> _Set task 1_
Write down the part of the earthquake article starting with "Reminders Of Earthquakes" and going on through "March 27, 1964.", word for word.

> _Document extract_
# # # # # # #
Reminders Of Earthquakes PastPublished: May 15, 2014
This year, California is vibrating with earthquake anniversaries and Civil Engineering’s Lisa Star, an expert on geotechnical engineering and soil-structure interaction, knows them by heart.
The Loma Prieta earthquake marked its 24th birthday this fall after shaking the state for 10-15 seconds on Oct. 17, 1989. The Northridge Quake recorded its 20th anniversary since shuddering its way into the history books for 10-20 seconds on Jan. 17, 1994. The second-worst earthquake in recorded history rocked Alaska 50 years ago for four minutes on March 27, 1964.
Star, who joined the Civil Engineering and Construction Engineering Department in 2011, sees plenty of advantages to her performing her soil-structure interaction research in southern California.
“Two of the best places for geotechnical engineering are California and Japan,” she said. She pointed to the 10-second March 1933 Long Beach earthquake that claimed 115 lives. Just one month after the earthquake, the California State Legislature enacted the Field Act. “This was the first earthquake to spur engineers to design buildings with earthquakes in mind,” she explained.
Structural engineering has come a long way since 1933. “In the old days, a structural engineer would visit a building site and make an estimation,” she said. “But then, modeling got more sophisticated and structural engineers found that their models did not match what was going on. We have come to understand the importance of the interaction between soil and structure.
“For instance, there is a difference in loads,” she added. “A static load just sits there. If the load is heavy, it compresses down the soil. If you pile more and more pancakes on a plate, the pancakes get squished. Soil does the same thing under a big load. But an earthquake applies a dynamic load that changes. In an earthquake, the loads are horizontal and move sideways.”
A world-famous example of static load is the Leaning Tower of Pisa.
“The tower is interesting because the soil on one side is softer than the soil on the other side. The tower squishes the two sides differently,” she said. “The softer side settles more and the harder side doesn’t. Today, they try very hard to make the tower tilt in a particular way. They can’t put it right or else they wouldn’t have a tourist attraction.”
One of California’s best examples of the effects that earthquakes can have on structures is found in the city of San Francisco. “The San Andreas fault runs right by it. What is interesting about San Francisco is its reclaimed land,” she said. “Some of the older building sites were filled with whatever was handy at the time. Once they were filled with garbage, San Franciscans decided they could build on it. That is a big challenge. They are prone to what we call ‘liquefaction.’ Think of liquefaction as quicksand because it behaves in exactly the same way.”
# # # # # # #
> _Provided material_

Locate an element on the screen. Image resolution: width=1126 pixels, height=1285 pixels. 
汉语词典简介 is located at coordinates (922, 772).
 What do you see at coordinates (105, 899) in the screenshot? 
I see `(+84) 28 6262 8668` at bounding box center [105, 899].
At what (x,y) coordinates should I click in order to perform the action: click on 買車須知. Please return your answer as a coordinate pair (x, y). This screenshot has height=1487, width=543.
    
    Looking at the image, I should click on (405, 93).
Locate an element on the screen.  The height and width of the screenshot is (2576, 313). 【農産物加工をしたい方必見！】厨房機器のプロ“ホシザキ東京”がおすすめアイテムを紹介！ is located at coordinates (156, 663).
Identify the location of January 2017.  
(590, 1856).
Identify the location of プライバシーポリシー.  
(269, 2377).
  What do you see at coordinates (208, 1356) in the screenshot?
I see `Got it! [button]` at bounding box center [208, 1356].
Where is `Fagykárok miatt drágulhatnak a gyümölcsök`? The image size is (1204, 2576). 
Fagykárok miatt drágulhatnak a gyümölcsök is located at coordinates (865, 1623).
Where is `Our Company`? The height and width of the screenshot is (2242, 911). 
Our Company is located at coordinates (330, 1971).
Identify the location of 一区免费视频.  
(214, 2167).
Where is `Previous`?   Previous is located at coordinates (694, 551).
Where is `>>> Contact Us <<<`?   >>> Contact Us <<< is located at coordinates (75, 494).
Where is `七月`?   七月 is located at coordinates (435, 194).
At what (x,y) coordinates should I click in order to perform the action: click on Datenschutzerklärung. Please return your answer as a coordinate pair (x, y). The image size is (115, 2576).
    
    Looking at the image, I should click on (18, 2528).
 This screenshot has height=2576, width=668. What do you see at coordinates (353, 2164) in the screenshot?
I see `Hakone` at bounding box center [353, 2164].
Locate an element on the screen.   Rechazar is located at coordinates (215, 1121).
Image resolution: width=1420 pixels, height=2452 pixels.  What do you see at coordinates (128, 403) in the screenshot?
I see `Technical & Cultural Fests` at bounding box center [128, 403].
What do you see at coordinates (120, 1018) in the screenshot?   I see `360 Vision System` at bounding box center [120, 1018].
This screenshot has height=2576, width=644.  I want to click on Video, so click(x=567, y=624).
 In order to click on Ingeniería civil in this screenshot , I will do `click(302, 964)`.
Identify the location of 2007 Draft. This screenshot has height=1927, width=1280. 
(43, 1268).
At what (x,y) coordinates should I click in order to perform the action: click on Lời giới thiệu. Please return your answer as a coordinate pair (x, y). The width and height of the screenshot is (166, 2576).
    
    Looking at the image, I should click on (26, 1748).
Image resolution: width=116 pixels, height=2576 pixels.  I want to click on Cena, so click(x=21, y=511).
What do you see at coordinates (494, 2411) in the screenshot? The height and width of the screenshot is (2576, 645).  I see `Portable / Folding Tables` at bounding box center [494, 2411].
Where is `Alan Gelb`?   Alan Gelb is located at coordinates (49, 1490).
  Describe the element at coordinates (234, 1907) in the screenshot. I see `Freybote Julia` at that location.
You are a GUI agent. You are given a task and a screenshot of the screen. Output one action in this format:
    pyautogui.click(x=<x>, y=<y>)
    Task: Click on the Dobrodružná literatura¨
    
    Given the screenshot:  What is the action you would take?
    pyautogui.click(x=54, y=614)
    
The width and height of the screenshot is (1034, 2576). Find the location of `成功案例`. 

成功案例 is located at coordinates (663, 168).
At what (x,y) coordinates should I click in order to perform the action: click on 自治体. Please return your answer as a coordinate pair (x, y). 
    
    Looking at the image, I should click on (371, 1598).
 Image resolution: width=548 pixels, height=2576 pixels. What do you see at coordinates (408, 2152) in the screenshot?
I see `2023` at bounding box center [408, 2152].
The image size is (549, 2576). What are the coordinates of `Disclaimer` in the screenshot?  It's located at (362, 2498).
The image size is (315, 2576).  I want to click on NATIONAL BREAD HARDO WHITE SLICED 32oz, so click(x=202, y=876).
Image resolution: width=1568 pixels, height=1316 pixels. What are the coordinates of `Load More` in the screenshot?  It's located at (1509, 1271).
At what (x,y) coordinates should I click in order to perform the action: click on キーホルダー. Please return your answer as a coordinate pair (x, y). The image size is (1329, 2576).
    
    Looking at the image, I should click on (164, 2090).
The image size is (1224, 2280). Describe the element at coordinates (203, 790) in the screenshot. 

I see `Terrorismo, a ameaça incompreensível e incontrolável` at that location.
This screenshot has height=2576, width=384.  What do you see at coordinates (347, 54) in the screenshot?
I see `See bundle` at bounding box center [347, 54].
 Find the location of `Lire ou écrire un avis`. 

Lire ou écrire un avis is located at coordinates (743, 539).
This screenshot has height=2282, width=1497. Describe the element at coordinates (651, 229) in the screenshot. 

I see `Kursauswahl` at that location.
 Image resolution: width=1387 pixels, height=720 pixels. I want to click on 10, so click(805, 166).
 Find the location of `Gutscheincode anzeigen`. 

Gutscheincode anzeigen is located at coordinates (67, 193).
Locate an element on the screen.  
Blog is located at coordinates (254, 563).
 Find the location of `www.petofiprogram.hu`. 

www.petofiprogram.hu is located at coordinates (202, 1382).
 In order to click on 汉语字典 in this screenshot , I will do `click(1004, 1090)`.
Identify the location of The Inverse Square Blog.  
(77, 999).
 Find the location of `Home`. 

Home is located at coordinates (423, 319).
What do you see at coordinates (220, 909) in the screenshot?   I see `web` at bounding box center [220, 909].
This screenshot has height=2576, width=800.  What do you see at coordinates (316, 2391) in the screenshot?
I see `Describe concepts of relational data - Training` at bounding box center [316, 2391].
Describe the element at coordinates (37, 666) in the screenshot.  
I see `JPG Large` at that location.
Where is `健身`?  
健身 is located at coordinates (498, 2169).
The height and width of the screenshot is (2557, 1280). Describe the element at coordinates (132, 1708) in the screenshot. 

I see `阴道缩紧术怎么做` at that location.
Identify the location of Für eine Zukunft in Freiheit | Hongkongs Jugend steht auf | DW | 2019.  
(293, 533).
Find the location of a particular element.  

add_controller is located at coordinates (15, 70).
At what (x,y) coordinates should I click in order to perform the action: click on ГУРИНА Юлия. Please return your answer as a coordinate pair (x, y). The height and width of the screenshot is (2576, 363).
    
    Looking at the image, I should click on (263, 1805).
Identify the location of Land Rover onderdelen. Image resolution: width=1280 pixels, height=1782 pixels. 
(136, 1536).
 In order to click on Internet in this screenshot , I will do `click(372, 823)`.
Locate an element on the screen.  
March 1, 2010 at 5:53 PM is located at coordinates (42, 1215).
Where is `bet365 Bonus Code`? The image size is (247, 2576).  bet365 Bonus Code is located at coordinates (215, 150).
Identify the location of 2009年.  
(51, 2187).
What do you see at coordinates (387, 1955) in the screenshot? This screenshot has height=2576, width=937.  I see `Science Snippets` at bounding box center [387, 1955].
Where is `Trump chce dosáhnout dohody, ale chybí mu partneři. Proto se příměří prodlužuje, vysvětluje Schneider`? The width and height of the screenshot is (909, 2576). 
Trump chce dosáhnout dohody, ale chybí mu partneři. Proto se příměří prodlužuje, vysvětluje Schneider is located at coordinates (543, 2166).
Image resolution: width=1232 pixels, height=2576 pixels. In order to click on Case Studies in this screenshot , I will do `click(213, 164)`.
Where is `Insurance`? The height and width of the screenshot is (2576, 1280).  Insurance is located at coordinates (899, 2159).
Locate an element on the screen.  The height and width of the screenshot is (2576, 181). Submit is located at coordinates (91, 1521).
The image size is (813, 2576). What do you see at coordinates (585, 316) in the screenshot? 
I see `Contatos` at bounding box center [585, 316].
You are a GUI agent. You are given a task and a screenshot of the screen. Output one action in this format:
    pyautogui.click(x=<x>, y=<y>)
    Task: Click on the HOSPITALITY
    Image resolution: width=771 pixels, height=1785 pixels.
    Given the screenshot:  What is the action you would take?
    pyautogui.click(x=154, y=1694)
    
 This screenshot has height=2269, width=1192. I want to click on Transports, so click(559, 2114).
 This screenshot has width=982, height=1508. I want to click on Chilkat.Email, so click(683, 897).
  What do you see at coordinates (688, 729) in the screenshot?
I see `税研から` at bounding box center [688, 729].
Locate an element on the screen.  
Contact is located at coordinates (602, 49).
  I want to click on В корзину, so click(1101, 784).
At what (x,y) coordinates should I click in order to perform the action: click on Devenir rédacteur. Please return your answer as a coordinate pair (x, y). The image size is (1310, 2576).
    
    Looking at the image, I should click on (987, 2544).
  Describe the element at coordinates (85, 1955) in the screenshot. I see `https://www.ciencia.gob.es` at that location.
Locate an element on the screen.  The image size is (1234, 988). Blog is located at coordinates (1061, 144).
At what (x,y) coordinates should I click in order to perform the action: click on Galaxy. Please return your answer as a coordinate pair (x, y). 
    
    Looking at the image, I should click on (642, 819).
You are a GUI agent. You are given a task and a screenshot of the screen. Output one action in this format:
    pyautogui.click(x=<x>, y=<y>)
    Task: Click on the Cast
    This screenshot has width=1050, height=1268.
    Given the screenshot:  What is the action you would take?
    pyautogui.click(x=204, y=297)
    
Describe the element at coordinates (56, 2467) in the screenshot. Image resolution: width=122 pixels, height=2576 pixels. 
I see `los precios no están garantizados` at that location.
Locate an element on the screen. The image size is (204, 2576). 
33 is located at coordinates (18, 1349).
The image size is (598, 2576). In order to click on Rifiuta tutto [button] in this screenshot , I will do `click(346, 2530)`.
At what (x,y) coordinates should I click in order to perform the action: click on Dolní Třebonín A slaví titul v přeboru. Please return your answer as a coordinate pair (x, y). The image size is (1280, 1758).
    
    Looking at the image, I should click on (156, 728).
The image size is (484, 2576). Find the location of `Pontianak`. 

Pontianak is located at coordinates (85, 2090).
# # # # # # #
> _Set task 2_
Pull out the records starting with their first line and going on through the line with "coordinates (435, 194).", reproducing those lines unchanged.

> _Task output 1_
Reminders Of Earthquakes PastPublished: May 15, 2014
This year, California is vibrating with earthquake anniversaries and Civil Engineering’s Lisa Star, an expert on geotechnical engineering and soil-structure interaction, knows them by heart.
The Loma Prieta earthquake marked its 24th birthday this fall after shaking the state for 10-15 seconds on Oct. 17, 1989. The Northridge Quake recorded its 20th anniversary since shuddering its way into the history books for 10-20 seconds on Jan. 17, 1994. The second-worst earthquake in recorded history rocked Alaska 50 years ago for four minutes on March 27, 1964.

> _Task output 2_
Locate an element on the screen. Image resolution: width=1126 pixels, height=1285 pixels. 
汉语词典简介 is located at coordinates (922, 772).
 What do you see at coordinates (105, 899) in the screenshot? 
I see `(+84) 28 6262 8668` at bounding box center [105, 899].
At what (x,y) coordinates should I click in order to perform the action: click on 買車須知. Please return your answer as a coordinate pair (x, y). This screenshot has height=1487, width=543.
    
    Looking at the image, I should click on (405, 93).
Locate an element on the screen.  The height and width of the screenshot is (2576, 313). 【農産物加工をしたい方必見！】厨房機器のプロ“ホシザキ東京”がおすすめアイテムを紹介！ is located at coordinates (156, 663).
Identify the location of January 2017.  
(590, 1856).
Identify the location of プライバシーポリシー.  
(269, 2377).
  What do you see at coordinates (208, 1356) in the screenshot?
I see `Got it! [button]` at bounding box center [208, 1356].
Where is `Fagykárok miatt drágulhatnak a gyümölcsök`? The image size is (1204, 2576). 
Fagykárok miatt drágulhatnak a gyümölcsök is located at coordinates (865, 1623).
Where is `Our Company`? The height and width of the screenshot is (2242, 911). 
Our Company is located at coordinates (330, 1971).
Identify the location of 一区免费视频.  
(214, 2167).
Where is `Previous`?   Previous is located at coordinates (694, 551).
Where is `>>> Contact Us <<<`?   >>> Contact Us <<< is located at coordinates (75, 494).
Where is `七月`?   七月 is located at coordinates (435, 194).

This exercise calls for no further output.